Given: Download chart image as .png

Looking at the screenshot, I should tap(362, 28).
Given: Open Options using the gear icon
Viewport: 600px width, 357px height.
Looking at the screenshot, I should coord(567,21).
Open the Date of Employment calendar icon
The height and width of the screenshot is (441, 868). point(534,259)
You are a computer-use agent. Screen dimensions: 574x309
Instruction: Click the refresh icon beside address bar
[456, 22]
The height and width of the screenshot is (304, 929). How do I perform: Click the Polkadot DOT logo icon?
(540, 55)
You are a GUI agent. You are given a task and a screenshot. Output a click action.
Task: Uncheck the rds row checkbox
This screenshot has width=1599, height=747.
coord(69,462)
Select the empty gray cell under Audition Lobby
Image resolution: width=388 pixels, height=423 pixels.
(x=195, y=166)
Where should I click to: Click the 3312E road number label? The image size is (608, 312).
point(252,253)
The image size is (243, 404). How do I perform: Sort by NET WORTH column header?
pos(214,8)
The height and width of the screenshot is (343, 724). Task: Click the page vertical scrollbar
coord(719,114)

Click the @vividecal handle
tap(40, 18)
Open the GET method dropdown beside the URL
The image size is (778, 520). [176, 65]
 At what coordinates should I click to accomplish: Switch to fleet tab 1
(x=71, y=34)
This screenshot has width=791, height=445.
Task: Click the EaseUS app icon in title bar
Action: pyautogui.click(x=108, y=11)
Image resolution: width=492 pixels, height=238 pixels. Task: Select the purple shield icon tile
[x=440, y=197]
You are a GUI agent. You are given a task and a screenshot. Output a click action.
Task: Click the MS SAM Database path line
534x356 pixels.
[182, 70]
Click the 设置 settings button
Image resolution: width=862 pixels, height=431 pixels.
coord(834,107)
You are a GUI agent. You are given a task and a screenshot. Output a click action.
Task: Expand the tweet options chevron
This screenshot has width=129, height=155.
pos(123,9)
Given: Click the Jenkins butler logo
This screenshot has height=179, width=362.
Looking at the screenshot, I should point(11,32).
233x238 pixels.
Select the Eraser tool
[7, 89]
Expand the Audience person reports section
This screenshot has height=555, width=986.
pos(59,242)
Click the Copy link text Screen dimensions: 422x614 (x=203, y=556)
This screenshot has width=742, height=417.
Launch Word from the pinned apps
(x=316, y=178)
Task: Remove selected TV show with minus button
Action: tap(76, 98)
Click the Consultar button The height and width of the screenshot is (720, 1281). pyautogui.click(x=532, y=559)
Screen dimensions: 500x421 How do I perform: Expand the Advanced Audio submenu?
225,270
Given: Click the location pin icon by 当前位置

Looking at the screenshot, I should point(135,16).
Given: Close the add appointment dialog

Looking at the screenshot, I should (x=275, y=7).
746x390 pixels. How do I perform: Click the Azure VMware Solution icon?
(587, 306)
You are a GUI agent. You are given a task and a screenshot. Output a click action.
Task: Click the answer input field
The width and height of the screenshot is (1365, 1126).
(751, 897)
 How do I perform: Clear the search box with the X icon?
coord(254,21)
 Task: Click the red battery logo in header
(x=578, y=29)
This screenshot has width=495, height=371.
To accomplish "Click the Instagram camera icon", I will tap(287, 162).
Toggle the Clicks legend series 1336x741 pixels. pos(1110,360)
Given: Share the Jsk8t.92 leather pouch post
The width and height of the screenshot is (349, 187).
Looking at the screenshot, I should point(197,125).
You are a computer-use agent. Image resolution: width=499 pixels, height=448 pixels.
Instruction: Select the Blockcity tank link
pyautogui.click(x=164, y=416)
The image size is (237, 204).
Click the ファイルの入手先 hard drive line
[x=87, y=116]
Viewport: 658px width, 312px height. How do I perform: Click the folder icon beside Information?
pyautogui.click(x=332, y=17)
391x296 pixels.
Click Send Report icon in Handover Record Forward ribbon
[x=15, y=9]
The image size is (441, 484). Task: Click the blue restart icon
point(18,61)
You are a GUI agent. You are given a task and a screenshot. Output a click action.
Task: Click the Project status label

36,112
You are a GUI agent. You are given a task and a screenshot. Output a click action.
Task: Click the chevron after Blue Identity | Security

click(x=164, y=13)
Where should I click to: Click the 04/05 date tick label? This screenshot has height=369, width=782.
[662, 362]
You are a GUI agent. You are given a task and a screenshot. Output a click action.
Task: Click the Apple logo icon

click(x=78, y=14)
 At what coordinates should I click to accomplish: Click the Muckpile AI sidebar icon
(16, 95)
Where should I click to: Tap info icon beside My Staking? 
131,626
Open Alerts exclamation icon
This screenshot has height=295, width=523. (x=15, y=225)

○ ○ ○

The records above should be transcribed in full, with no differences.

FINISHED TASK ▸
Given: Download chart image as .png

Looking at the screenshot, I should tap(362, 28).
Given: Open Options using the gear icon
Viewport: 600px width, 357px height.
Looking at the screenshot, I should coord(567,21).
Open the Date of Employment calendar icon
The height and width of the screenshot is (441, 868). point(534,259)
You are a computer-use agent. Screen dimensions: 574x309
Instruction: Click the refresh icon beside address bar
[456, 22]
The height and width of the screenshot is (304, 929). How do I perform: Click the Polkadot DOT logo icon?
(540, 55)
You are a GUI agent. You are given a task and a screenshot. Output a click action.
Task: Uncheck the rds row checkbox
This screenshot has width=1599, height=747.
coord(69,462)
Select the empty gray cell under Audition Lobby
Image resolution: width=388 pixels, height=423 pixels.
(x=195, y=166)
Where should I click to: Click the 3312E road number label? The image size is (608, 312).
point(252,253)
The image size is (243, 404). How do I perform: Sort by NET WORTH column header?
pos(214,8)
The height and width of the screenshot is (343, 724). Task: Click the page vertical scrollbar
coord(719,114)

Click the @vividecal handle
tap(40, 18)
Open the GET method dropdown beside the URL
The image size is (778, 520). [176, 65]
 At what coordinates should I click to accomplish: Switch to fleet tab 1
(x=71, y=34)
This screenshot has width=791, height=445.
Task: Click the EaseUS app icon in title bar
Action: pyautogui.click(x=108, y=11)
Image resolution: width=492 pixels, height=238 pixels. Task: Select the purple shield icon tile
[x=440, y=197]
You are a GUI agent. You are given a task and a screenshot. Output a click action.
Task: Click the MS SAM Database path line
534x356 pixels.
[182, 70]
Click the 设置 settings button
Image resolution: width=862 pixels, height=431 pixels.
coord(834,107)
You are a GUI agent. You are given a task and a screenshot. Output a click action.
Task: Expand the tweet options chevron
This screenshot has width=129, height=155.
pos(123,9)
Given: Click the Jenkins butler logo
This screenshot has height=179, width=362.
Looking at the screenshot, I should point(11,32).
233x238 pixels.
Select the Eraser tool
[7, 89]
Expand the Audience person reports section
This screenshot has height=555, width=986.
pos(59,242)
Click the Copy link text Screen dimensions: 422x614 (x=203, y=556)
This screenshot has width=742, height=417.
Launch Word from the pinned apps
(x=316, y=178)
Task: Remove selected TV show with minus button
Action: tap(76, 98)
Click the Consultar button The height and width of the screenshot is (720, 1281). pyautogui.click(x=532, y=559)
Screen dimensions: 500x421 How do I perform: Expand the Advanced Audio submenu?
225,270
Given: Click the location pin icon by 当前位置

Looking at the screenshot, I should point(135,16).
Given: Close the add appointment dialog

Looking at the screenshot, I should (x=275, y=7).
746x390 pixels. How do I perform: Click the Azure VMware Solution icon?
(587, 306)
You are a GUI agent. You are given a task and a screenshot. Output a click action.
Task: Click the answer input field
The width and height of the screenshot is (1365, 1126).
(751, 897)
 How do I perform: Clear the search box with the X icon?
coord(254,21)
 Task: Click the red battery logo in header
(x=578, y=29)
This screenshot has width=495, height=371.
To accomplish "Click the Instagram camera icon", I will tap(287, 162).
Toggle the Clicks legend series 1336x741 pixels. pos(1110,360)
Given: Share the Jsk8t.92 leather pouch post
The width and height of the screenshot is (349, 187).
Looking at the screenshot, I should point(197,125).
You are a computer-use agent. Image resolution: width=499 pixels, height=448 pixels.
Instruction: Select the Blockcity tank link
pyautogui.click(x=164, y=416)
The image size is (237, 204).
Click the ファイルの入手先 hard drive line
[x=87, y=116]
Viewport: 658px width, 312px height. How do I perform: Click the folder icon beside Information?
pyautogui.click(x=332, y=17)
391x296 pixels.
Click Send Report icon in Handover Record Forward ribbon
[x=15, y=9]
The image size is (441, 484). Task: Click the blue restart icon
point(18,61)
You are a GUI agent. You are given a task and a screenshot. Output a click action.
Task: Click the Project status label

36,112
You are a GUI agent. You are given a task and a screenshot. Output a click action.
Task: Click the chevron after Blue Identity | Security

click(x=164, y=13)
Where should I click to: Click the 04/05 date tick label? This screenshot has height=369, width=782.
[662, 362]
You are a GUI agent. You are given a task and a screenshot. Output a click action.
Task: Click the Apple logo icon

click(x=78, y=14)
 At what coordinates should I click to accomplish: Click the Muckpile AI sidebar icon
(16, 95)
Where should I click to: Tap info icon beside My Staking? 
131,626
Open Alerts exclamation icon
This screenshot has height=295, width=523. (x=15, y=225)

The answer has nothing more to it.